Text:
^^^^^^^^^^^^^^^^

# help identify this canine.



## detroithusky (2 mo ago)

I live in Farmington hills, just outside of Detroit. Around noon today my wife pointed out a dog that was in the middle school field next to our house and asked if that was a coyote. I ran inside and grabbed my camera because the first impression was that it was a coyote and it is rare to see them during the day. We hear them at night all the time, but I haven't seen too many of them in person. that said, as i look at these pictures, it just doesn't look like a coyote. looking for some opinions here. is this a domestic dog? maybe a shepherd mix of some kind? or is it just a large coyote? there's no way this can be a wolf because there have been no sightings I'm aware of south of west branch and even those are extremely rare. I apologize for the poor image quality. I was pretty far away with a telephoto and I didn't have time to set up a tripod. I sent these pictures to the DNR to see if they could answer this question for me but they are out of the office until Monday. I figured I'd give this site a try and see if anyone has any ideas.


----------



## Sharkbait11 (Apr 7, 2017)

Looks like a big fat urban coyote eating well


----------



## CrawlerHarness (Dec 9, 2017)

I can't say....but coyotes are very common in the suburbs of Chicago. We see them weekly......and obviously during the day. Otherwise we wouldn't see them 


I also don't think there is such a thing as a large coyote. With the rabbits and mice and small dogs they feed on here....they look very healthy and 80 lbs....just like your picture. But all the research I have done indicates they do not get above 35-40 lbs max.


----------



## Bucman (Jun 29, 2016)

^^^^^^^^^^^^^^^^

Supplied records:
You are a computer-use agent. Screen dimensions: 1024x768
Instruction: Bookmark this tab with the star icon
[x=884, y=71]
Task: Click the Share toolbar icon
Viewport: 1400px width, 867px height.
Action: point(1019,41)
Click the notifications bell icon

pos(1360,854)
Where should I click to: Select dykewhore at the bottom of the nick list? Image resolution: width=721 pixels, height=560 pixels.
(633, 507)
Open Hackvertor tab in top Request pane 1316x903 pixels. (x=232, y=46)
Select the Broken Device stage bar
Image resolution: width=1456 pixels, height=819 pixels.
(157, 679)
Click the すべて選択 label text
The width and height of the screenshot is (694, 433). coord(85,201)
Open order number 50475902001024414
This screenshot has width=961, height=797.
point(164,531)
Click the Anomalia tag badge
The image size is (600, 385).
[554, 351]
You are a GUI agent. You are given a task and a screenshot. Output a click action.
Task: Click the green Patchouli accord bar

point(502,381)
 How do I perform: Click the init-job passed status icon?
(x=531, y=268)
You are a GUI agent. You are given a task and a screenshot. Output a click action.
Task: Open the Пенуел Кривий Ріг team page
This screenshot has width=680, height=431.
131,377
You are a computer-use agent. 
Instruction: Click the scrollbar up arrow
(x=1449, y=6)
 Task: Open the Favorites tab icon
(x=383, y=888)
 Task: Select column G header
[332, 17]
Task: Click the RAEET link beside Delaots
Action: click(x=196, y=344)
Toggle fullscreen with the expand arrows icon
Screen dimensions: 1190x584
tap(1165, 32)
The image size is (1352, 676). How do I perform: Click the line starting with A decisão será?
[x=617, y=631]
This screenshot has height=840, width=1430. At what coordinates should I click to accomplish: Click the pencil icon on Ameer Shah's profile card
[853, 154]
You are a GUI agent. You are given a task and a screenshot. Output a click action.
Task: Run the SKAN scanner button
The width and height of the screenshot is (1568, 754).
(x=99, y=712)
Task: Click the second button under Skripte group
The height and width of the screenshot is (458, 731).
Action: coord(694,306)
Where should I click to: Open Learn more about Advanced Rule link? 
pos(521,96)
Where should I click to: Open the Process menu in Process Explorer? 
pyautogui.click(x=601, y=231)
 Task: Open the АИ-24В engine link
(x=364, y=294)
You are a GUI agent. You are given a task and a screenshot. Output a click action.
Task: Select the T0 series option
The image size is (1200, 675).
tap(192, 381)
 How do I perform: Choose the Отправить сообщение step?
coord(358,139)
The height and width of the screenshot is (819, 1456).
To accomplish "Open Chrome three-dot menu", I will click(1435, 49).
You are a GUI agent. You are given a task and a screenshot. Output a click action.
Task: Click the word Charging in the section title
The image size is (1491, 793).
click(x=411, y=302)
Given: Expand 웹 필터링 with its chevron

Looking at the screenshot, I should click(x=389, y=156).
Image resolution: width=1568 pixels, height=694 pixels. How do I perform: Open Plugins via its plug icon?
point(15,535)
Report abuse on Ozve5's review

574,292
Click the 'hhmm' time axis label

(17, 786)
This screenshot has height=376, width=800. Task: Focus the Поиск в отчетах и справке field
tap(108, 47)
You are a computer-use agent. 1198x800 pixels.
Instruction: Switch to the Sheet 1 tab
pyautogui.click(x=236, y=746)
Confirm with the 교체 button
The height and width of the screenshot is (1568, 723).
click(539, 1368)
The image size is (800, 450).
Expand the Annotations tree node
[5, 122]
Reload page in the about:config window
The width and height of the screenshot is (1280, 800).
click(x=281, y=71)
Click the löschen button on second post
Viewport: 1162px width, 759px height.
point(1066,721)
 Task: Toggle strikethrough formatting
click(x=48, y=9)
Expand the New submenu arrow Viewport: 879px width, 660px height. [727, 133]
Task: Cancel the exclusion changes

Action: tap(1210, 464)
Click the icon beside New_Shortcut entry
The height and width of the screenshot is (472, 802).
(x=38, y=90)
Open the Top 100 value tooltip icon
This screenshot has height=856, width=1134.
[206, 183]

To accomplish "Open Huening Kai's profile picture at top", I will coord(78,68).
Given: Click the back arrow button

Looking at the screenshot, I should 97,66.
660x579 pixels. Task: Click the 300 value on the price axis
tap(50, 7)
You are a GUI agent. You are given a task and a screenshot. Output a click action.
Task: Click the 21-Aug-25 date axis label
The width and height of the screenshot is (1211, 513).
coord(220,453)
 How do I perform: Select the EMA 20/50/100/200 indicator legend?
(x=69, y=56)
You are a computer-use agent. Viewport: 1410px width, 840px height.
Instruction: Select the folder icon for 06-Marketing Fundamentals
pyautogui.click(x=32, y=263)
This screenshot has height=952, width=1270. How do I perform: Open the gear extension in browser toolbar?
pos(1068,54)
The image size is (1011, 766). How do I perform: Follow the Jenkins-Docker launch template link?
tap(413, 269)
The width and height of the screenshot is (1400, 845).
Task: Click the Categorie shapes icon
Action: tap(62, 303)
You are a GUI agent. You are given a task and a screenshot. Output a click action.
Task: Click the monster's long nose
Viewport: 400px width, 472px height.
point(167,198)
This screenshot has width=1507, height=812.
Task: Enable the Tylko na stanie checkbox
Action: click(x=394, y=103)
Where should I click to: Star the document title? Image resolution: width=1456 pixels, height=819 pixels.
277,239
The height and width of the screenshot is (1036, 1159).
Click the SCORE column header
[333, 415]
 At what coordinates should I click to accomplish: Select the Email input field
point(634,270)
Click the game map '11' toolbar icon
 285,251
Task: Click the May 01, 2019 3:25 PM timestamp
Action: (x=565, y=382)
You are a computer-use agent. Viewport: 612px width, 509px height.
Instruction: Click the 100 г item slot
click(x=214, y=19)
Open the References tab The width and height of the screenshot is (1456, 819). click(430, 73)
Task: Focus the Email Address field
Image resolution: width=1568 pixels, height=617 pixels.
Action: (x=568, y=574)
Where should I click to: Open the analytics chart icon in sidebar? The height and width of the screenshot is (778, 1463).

^^^^^^^^^^^^^^^^

Objectives:
1 – In the canine identification thread, why does the original poster say the animal cannot be a wolf?
2 – Echo the stretch of the records from the line that contains "Task: Toggle strikethrough formatting" through the line that contains "pos(1068,54)", including both of those lines.

Responses:
1 – The poster knows of no wolf sightings south of West Branch, and even sightings there are extremely rare.

2 –
 Task: Toggle strikethrough formatting
click(x=48, y=9)
Expand the New submenu arrow Viewport: 879px width, 660px height. [727, 133]
Task: Cancel the exclusion changes

Action: tap(1210, 464)
Click the icon beside New_Shortcut entry
The height and width of the screenshot is (472, 802).
(x=38, y=90)
Open the Top 100 value tooltip icon
This screenshot has height=856, width=1134.
[206, 183]

To accomplish "Open Huening Kai's profile picture at top", I will coord(78,68).
Given: Click the back arrow button

Looking at the screenshot, I should 97,66.
660x579 pixels. Task: Click the 300 value on the price axis
tap(50, 7)
You are a GUI agent. You are given a task and a screenshot. Output a click action.
Task: Click the 21-Aug-25 date axis label
The width and height of the screenshot is (1211, 513).
coord(220,453)
 How do I perform: Select the EMA 20/50/100/200 indicator legend?
(x=69, y=56)
You are a computer-use agent. Viewport: 1410px width, 840px height.
Instruction: Select the folder icon for 06-Marketing Fundamentals
pyautogui.click(x=32, y=263)
This screenshot has height=952, width=1270. How do I perform: Open the gear extension in browser toolbar?
pos(1068,54)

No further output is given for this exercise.